▶ **Task details**
Put these lines into a JSON list of strings, one string per line, leaving out the blank lines.

▶ **Data for processing**
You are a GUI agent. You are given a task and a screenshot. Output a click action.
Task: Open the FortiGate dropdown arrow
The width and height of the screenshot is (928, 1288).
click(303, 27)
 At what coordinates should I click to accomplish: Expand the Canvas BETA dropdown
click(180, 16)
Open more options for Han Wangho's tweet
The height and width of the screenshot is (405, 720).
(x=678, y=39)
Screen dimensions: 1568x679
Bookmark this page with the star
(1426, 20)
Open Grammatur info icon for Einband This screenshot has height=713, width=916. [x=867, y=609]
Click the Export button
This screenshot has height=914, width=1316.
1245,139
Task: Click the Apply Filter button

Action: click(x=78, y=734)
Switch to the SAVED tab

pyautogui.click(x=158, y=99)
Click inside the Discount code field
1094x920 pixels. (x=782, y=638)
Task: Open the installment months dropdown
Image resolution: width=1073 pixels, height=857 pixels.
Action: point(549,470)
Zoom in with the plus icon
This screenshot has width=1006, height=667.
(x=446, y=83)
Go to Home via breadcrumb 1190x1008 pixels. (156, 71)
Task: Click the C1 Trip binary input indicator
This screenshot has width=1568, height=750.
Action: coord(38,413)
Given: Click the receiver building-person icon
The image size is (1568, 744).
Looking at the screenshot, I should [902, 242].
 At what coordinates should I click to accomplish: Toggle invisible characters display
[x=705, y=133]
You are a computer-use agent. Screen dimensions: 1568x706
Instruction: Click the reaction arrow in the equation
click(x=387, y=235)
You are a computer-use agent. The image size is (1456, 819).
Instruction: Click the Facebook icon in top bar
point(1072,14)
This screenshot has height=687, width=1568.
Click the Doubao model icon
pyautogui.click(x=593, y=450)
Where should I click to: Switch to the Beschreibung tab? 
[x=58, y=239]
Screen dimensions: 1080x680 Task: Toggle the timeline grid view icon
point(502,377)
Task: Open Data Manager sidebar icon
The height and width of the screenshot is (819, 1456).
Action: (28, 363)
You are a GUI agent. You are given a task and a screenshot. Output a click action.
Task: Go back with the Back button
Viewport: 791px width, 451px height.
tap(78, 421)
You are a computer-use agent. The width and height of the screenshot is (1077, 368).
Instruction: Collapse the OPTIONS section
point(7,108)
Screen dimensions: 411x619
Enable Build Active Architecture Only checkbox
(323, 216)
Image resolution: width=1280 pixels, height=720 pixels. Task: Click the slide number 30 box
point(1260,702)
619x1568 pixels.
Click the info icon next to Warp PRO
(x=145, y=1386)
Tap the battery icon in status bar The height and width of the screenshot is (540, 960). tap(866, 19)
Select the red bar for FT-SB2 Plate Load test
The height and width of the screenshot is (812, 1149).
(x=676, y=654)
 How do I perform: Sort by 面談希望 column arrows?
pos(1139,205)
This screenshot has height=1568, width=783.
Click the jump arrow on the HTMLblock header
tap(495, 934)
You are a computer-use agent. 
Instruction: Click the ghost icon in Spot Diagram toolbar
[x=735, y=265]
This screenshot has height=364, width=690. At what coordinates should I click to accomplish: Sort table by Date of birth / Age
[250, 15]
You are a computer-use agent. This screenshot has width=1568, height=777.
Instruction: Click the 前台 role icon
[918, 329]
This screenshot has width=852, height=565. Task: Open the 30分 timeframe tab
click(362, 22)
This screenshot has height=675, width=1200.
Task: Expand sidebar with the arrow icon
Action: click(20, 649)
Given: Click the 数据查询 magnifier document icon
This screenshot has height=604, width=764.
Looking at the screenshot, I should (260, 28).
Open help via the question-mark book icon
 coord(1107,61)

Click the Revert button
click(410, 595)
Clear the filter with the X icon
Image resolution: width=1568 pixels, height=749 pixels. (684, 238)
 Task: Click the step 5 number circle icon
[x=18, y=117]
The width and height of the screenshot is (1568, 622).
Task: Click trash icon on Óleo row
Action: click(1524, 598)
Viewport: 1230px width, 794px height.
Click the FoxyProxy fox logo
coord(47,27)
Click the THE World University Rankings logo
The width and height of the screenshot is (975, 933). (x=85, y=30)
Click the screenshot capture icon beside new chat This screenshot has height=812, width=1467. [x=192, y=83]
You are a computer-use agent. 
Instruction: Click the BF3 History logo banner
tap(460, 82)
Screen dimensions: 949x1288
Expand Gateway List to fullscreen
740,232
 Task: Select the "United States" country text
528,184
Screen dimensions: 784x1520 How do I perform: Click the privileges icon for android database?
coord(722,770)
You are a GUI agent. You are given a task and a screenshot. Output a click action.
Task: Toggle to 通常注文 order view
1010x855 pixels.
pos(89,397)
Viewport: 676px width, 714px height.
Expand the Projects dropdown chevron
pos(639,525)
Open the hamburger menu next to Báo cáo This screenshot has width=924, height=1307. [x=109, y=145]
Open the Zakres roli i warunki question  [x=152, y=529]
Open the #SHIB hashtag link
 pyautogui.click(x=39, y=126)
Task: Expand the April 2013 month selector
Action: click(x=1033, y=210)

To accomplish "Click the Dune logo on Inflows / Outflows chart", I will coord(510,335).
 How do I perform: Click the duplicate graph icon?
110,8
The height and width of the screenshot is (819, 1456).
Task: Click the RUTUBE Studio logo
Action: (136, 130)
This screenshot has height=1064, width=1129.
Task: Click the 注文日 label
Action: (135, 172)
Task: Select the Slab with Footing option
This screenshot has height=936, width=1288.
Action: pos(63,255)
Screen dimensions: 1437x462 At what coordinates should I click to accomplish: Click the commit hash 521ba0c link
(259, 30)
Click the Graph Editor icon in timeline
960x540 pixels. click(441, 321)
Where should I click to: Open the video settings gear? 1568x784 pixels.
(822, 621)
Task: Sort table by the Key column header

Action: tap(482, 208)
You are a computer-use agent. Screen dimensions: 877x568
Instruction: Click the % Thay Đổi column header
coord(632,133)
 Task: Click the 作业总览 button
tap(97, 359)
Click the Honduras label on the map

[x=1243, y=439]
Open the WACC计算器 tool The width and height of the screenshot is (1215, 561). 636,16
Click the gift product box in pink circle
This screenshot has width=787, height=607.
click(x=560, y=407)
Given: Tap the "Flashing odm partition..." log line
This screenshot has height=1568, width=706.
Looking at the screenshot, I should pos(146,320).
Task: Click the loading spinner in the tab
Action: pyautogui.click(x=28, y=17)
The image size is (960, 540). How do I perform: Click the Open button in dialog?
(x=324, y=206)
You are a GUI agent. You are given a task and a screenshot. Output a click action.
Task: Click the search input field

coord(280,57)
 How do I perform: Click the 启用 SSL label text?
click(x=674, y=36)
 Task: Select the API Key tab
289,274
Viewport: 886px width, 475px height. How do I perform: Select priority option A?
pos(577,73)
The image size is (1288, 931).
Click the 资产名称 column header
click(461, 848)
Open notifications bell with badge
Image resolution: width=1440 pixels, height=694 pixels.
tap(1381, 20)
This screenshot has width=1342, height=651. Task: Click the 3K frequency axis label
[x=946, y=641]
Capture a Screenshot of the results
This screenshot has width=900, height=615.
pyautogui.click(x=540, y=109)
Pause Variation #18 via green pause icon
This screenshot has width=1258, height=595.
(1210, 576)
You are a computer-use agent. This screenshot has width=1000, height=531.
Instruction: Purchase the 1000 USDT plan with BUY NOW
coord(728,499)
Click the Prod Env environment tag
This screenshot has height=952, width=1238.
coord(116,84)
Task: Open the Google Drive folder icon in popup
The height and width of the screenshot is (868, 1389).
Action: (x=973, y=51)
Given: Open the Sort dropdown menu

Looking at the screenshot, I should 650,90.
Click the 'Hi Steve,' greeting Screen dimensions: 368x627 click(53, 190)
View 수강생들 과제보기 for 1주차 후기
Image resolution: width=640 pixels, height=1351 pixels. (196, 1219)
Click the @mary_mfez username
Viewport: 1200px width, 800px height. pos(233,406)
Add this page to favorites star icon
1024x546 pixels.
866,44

▶ **Reply**
[
  "You are a GUI agent. You are given a task and a screenshot. Output a click action.",
  "Task: Open the FortiGate dropdown arrow",
  "The width and height of the screenshot is (928, 1288).",
  "click(303, 27)",
  " At what coordinates should I click to accomplish: Expand the Canvas BETA dropdown",
  "click(180, 16)",
  "Open more options for Han Wangho's tweet",
  "The height and width of the screenshot is (405, 720).",
  "(x=678, y=39)",
  "Screen dimensions: 1568x679",
  "Bookmark this page with the star",
  "(1426, 20)",
  "Open Grammatur info icon for Einband This screenshot has height=713, width=916. [x=867, y=609]",
  "Click the Export button",
  "This screenshot has height=914, width=1316.",
  "1245,139",
  "Task: Click the Apply Filter button",
  "Action: click(x=78, y=734)",
  "Switch to the SAVED tab",
  "pyautogui.click(x=158, y=99)",
  "Click inside the Discount code field",
  "1094x920 pixels. (x=782, y=638)",
  "Task: Open the installment months dropdown",
  "Image resolution: width=1073 pixels, height=857 pixels.",
  "Action: point(549,470)",
  "Zoom in with the plus icon",
  "This screenshot has width=1006, height=667.",
  "(x=446, y=83)",
  "Go to Home via breadcrumb 1190x1008 pixels. (156, 71)",
  "Task: Click the C1 Trip binary input indicator",
  "This screenshot has width=1568, height=750.",
  "Action: coord(38,413)",
  "Given: Click the receiver building-person icon",
  "The image size is (1568, 744).",
  "Looking at the screenshot, I should [902, 242].",
  " At what coordinates should I click to accomplish: Toggle invisible characters display",
  "[x=705, y=133]",
  "You are a computer-use agent. Screen dimensions: 1568x706",
  "Instruction: Click the reaction arrow in the equation",
  "click(x=387, y=235)",
  "You are a computer-use agent. The image size is (1456, 819).",
  "Instruction: Click the Facebook icon in top bar",
  "point(1072,14)",
  "This screenshot has height=687, width=1568.",
  "Click the Doubao model icon",
  "pyautogui.click(x=593, y=450)",
  "Where should I click to: Switch to the Beschreibung tab? ",
  "[x=58, y=239]",
  "Screen dimensions: 1080x680 Task: Toggle the timeline grid view icon",
  "point(502,377)",
  "Task: Open Data Manager sidebar icon",
  "The height and width of the screenshot is (819, 1456).",
  "Action: (28, 363)",
  "You are a GUI agent. You are given a task and a screenshot. Output a click action.",
  "Task: Go back with the Back button",
  "Viewport: 791px width, 451px height.",
  "tap(78, 421)",
  "You are a computer-use agent. The width and height of the screenshot is (1077, 368).",
  "Instruction: Collapse the OPTIONS section",
  "point(7,108)",
  "Screen dimensions: 411x619",
  "Enable Build Active Architecture Only checkbox",
  "(323, 216)",
  "Image resolution: width=1280 pixels, height=720 pixels. Task: Click the slide number 30 box",
  "point(1260,702)",
  "619x1568 pixels.",
  "Click the info icon next to Warp PRO",
  "(x=145, y=1386)",
  "Tap the battery icon in status bar The height and width of the screenshot is (540, 960). tap(866, 19)",
  "Select the red bar for FT-SB2 Plate Load test",
  "The height and width of the screenshot is (812, 1149).",
  "(x=676, y=654)",
  " How do I perform: Sort by 面談希望 column arrows?",
  "pos(1139,205)",
  "This screenshot has height=1568, width=783.",
  "Click the jump arrow on the HTMLblock header",
  "tap(495, 934)",
  "You are a computer-use agent. ",
  "Instruction: Click the ghost icon in Spot Diagram toolbar",
  "[x=735, y=265]",
  "This screenshot has height=364, width=690. At what coordinates should I click to accomplish: Sort table by Date of birth / Age",
  "[250, 15]",
  "You are a computer-use agent. This screenshot has width=1568, height=777.",
  "Instruction: Click the 前台 role icon",
  "[918, 329]",
  "This screenshot has width=852, height=565. Task: Open the 30分 timeframe tab",
  "click(362, 22)",
  "This screenshot has height=675, width=1200.",
  "Task: Expand sidebar with the arrow icon",
  "Action: click(20, 649)",
  "Given: Click the 数据查询 magnifier document icon",
  "This screenshot has height=604, width=764.",
  "Looking at the screenshot, I should (260, 28).",
  "Open help via the question-mark book icon",
  " coord(1107,61)",
  "Click the Revert button",
  "click(410, 595)",
  "Clear the filter with the X icon",
  "Image resolution: width=1568 pixels, height=749 pixels. (684, 238)",
  " Task: Click the step 5 number circle icon",
  "[x=18, y=117]",
  "The width and height of the screenshot is (1568, 622).",
  "Task: Click trash icon on Óleo row",
  "Action: click(1524, 598)",
  "Viewport: 1230px width, 794px height.",
  "Click the FoxyProxy fox logo",
  "coord(47,27)",
  "Click the THE World University Rankings logo",
  "The width and height of the screenshot is (975, 933). (x=85, y=30)",
  "Click the screenshot capture icon beside new chat This screenshot has height=812, width=1467. [x=192, y=83]",
  "You are a computer-use agent. ",
  "Instruction: Click the BF3 History logo banner",
  "tap(460, 82)",
  "Screen dimensions: 949x1288",
  "Expand Gateway List to fullscreen",
  "740,232",
  " Task: Select the \"United States\" country text",
  "528,184",
  "Screen dimensions: 784x1520 How do I perform: Click the privileges icon for android database?",
  "coord(722,770)",
  "You are a GUI agent. You are given a task and a screenshot. Output a click action.",
  "Task: Toggle to 通常注文 order view",
  "1010x855 pixels.",
  "pos(89,397)",
  "Viewport: 676px width, 714px height.",
  "Expand the Projects dropdown chevron",
  "pos(639,525)",
  "Open the hamburger menu next to Báo cáo This screenshot has width=924, height=1307. [x=109, y=145]",
  "Open the Zakres roli i warunki question  [x=152, y=529]",
  "Open the #SHIB hashtag link",
  " pyautogui.click(x=39, y=126)",
  "Task: Expand the April 2013 month selector",
  "Action: click(x=1033, y=210)",
  "To accomplish \"Click the Dune logo on Inflows / Outflows chart\", I will coord(510,335).",
  " How do I perform: Click the duplicate graph icon?",
  "110,8",
  "The height and width of the screenshot is (819, 1456).",
  "Task: Click the RUTUBE Studio logo",
  "Action: (136, 130)",
  "This screenshot has height=1064, width=1129.",
  "Task: Click the 注文日 label",
  "Action: (135, 172)",
  "Task: Select the Slab with Footing option",
  "This screenshot has height=936, width=1288.",
  "Action: pos(63,255)",
  "Screen dimensions: 1437x462 At what coordinates should I click to accomplish: Click the commit hash 521ba0c link",
  "(259, 30)",
  "Click the Graph Editor icon in timeline",
  "960x540 pixels. click(441, 321)",
  "Where should I click to: Open the video settings gear? 1568x784 pixels.",
  "(822, 621)",
  "Task: Sort table by the Key column header",
  "Action: tap(482, 208)",
  "You are a computer-use agent. Screen dimensions: 877x568",
  "Instruction: Click the % Thay Đổi column header",
  "coord(632,133)",
  " Task: Click the 作业总览 button",
  "tap(97, 359)",
  "Click the Honduras label on the map",
  "[x=1243, y=439]",
  "Open the WACC计算器 tool The width and height of the screenshot is (1215, 561). 636,16",
  "Click the gift product box in pink circle",
  "This screenshot has width=787, height=607.",
  "click(x=560, y=407)",
  "Given: Tap the \"Flashing odm partition...\" log line",
  "This screenshot has height=1568, width=706.",
  "Looking at the screenshot, I should pos(146,320).",
  "Task: Click the loading spinner in the tab",
  "Action: pyautogui.click(x=28, y=17)",
  "The image size is (960, 540). How do I perform: Click the Open button in dialog?",
  "(x=324, y=206)",
  "You are a GUI agent. You are given a task and a screenshot. Output a click action.",
  "Task: Click the search input field",
  "coord(280,57)",
  " How do I perform: Click the 启用 SSL label text?",
  "click(x=674, y=36)",
  " Task: Select the API Key tab",
  "289,274",
  "Viewport: 886px width, 475px height. How do I perform: Select priority option A?",
  "pos(577,73)",
  "The image size is (1288, 931).",
  "Click the 资产名称 column header",
  "click(461, 848)",
  "Open notifications bell with badge",
  "Image resolution: width=1440 pixels, height=694 pixels.",
  "tap(1381, 20)",
  "This screenshot has width=1342, height=651. Task: Click the 3K frequency axis label",
  "[x=946, y=641]",
  "Capture a Screenshot of the results",
  "This screenshot has width=900, height=615.",
  "pyautogui.click(x=540, y=109)",
  "Pause Variation #18 via green pause icon",
  "This screenshot has width=1258, height=595.",
  "(1210, 576)",
  "You are a computer-use agent. This screenshot has width=1000, height=531.",
  "Instruction: Purchase the 1000 USDT plan with BUY NOW",
  "coord(728,499)",
  "Click the Prod Env environment tag",
  "This screenshot has height=952, width=1238.",
  "coord(116,84)",
  "Task: Open the Google Drive folder icon in popup",
  "The height and width of the screenshot is (868, 1389).",
  "Action: (x=973, y=51)",
  "Given: Open the Sort dropdown menu",
  "Looking at the screenshot, I should 650,90.",
  "Click the 'Hi Steve,' greeting Screen dimensions: 368x627 click(53, 190)",
  "View 수강생들 과제보기 for 1주차 후기",
  "Image resolution: width=640 pixels, height=1351 pixels. (196, 1219)",
  "Click the @mary_mfez username",
  "Viewport: 1200px width, 800px height. pos(233,406)",
  "Add this page to favorites star icon",
  "1024x546 pixels.",
  "866,44"
]